Assessing the viewing angle

Although display data sheets quote figures for viewing angle based on objective measurements, assessing it can be quite subjective. Whether or not a display can be read from a specific angle can depend on the light levels, the size of the text or graphics being viewed and the operator’s eyesight. With a handheld unit, generally operators will move the instrument so that they can clearly read the display. With a bench unit, they may be forced to view the display from an awkward angle, looking at the instrument from the side or from above.  Working with customers to fully understand how the equipment will be used and where the operator will be sitting ensures we provide a product fit for purpose.

What limits the viewing angle on a display?

The standard viewing angles on a TN type portrait TFT are 60-70° to the left or right. An important point is that 2.8” TN displays are normally designed to be used in portrait mode – and the viewing angle is less from the bottom. You can see if that you turn the display through 90° then the viewing angle asymmetry appears to the left or right, depending on which way you turn the display

What technology offers the best viewing angle?

The best way to achieve a wide viewing angle is to use an IPS type TFT. These displays offer a 70-85° viewing angle from all four directions. This means they can be used in either orientation without penalty. IPS technology offers a lot of other advantages too – better contrast, a deeper black, and a very sharp image. It really is a great looking display technology - though inevitably it comes at a higher price.

How can I improve the viewing angle on an existing display?

If you’re committed to a standard TN type TFT there are still a number of things that you can do. A recently introduced technology is polarising o-film that redirects light improving viewing angles. Applying o-film gives you typically an additional 10 degrees of viewability in any direction, at the price of a slight loss of sharpness in the image.

An alternative is to add a ‘moth-eye’ film to the front of the display to reduce reflections which can affect viewability especially from oblique angles. For best results, this needs to be optically bonded to the display. The optically clear glue used in Optical Bonding prevents cracks in the cover glass and creates one solid part helping the display survive drop tests.
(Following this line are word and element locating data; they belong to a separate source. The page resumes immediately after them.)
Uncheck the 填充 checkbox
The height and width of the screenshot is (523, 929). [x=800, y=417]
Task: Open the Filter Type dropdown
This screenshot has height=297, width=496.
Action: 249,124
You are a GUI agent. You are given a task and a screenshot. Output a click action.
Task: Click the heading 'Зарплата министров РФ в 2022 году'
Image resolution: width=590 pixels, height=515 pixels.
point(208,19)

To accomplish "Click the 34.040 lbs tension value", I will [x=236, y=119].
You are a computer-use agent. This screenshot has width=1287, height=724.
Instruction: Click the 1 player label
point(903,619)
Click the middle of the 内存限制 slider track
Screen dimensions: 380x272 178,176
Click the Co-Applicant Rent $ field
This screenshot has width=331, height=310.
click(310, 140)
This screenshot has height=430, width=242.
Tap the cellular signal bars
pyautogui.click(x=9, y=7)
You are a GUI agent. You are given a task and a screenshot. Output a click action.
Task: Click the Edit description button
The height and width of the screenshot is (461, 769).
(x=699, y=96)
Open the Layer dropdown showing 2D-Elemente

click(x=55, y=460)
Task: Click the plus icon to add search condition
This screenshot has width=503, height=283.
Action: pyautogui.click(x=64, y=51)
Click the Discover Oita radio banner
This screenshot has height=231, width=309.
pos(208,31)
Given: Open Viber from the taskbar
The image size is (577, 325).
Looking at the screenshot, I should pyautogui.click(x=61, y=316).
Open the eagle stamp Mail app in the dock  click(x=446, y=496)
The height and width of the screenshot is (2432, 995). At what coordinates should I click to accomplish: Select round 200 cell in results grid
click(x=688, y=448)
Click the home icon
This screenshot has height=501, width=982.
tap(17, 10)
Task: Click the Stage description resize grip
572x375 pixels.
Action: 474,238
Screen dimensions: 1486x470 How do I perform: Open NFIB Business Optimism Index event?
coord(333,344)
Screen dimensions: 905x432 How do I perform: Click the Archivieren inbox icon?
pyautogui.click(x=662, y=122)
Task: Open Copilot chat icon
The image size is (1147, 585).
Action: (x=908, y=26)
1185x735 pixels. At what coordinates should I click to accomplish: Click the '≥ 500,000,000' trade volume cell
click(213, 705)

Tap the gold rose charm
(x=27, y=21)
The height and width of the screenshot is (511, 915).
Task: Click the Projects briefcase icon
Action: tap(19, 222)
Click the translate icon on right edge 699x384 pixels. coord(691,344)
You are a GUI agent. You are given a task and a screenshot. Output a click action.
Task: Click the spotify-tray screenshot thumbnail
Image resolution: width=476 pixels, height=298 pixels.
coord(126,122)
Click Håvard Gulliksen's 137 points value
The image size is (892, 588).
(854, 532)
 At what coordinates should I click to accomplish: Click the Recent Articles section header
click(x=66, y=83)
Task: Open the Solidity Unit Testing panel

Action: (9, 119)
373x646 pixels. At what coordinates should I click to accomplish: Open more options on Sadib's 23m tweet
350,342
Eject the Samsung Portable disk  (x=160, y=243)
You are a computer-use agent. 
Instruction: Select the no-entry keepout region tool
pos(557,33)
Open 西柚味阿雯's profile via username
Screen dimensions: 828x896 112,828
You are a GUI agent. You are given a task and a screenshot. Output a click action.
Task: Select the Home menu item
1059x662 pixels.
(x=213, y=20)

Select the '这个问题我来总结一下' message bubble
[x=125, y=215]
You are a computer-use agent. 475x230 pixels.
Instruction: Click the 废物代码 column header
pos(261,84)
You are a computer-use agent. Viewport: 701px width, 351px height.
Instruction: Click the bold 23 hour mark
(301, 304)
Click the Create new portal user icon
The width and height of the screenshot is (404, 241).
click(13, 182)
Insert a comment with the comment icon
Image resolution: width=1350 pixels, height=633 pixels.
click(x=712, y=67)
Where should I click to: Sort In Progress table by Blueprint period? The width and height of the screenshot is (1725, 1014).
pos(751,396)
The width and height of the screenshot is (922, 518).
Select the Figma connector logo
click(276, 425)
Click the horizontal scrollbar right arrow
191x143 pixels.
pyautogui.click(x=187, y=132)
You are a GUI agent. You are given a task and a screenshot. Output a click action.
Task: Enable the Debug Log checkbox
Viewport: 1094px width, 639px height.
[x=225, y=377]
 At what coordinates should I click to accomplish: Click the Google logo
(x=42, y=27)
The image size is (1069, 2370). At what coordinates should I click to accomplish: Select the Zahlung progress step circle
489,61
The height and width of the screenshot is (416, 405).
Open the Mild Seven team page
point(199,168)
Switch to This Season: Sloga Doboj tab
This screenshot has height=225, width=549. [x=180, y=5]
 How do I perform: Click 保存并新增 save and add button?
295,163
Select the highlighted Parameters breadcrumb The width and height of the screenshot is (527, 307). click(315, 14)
Optically bonding the cover glass to the front of the display doesn’t strictly speaking increase the viewing angle but it does improve appearance and readability in general. It eliminates reflection between the glass layers in the display by eliminating internal reflection between the layers. This increases display contrast so that it can be read more easily even in bright conditions. Even when switched off, an optically bonded display will appear nearly black rather than a murky grey.

Try before you buy

It’s extremely hard to visualise screen appearance in the abstract – the best way is to obtain samples of the target displays and load up the interface. Some suppliers have created platforms with pre-integrated motherboards and displays which are shipped working with popular operating systems and processors. Loading your application onto these platforms is quick and easy and you can easily make changes and even try different screen sizes to make an informed decision.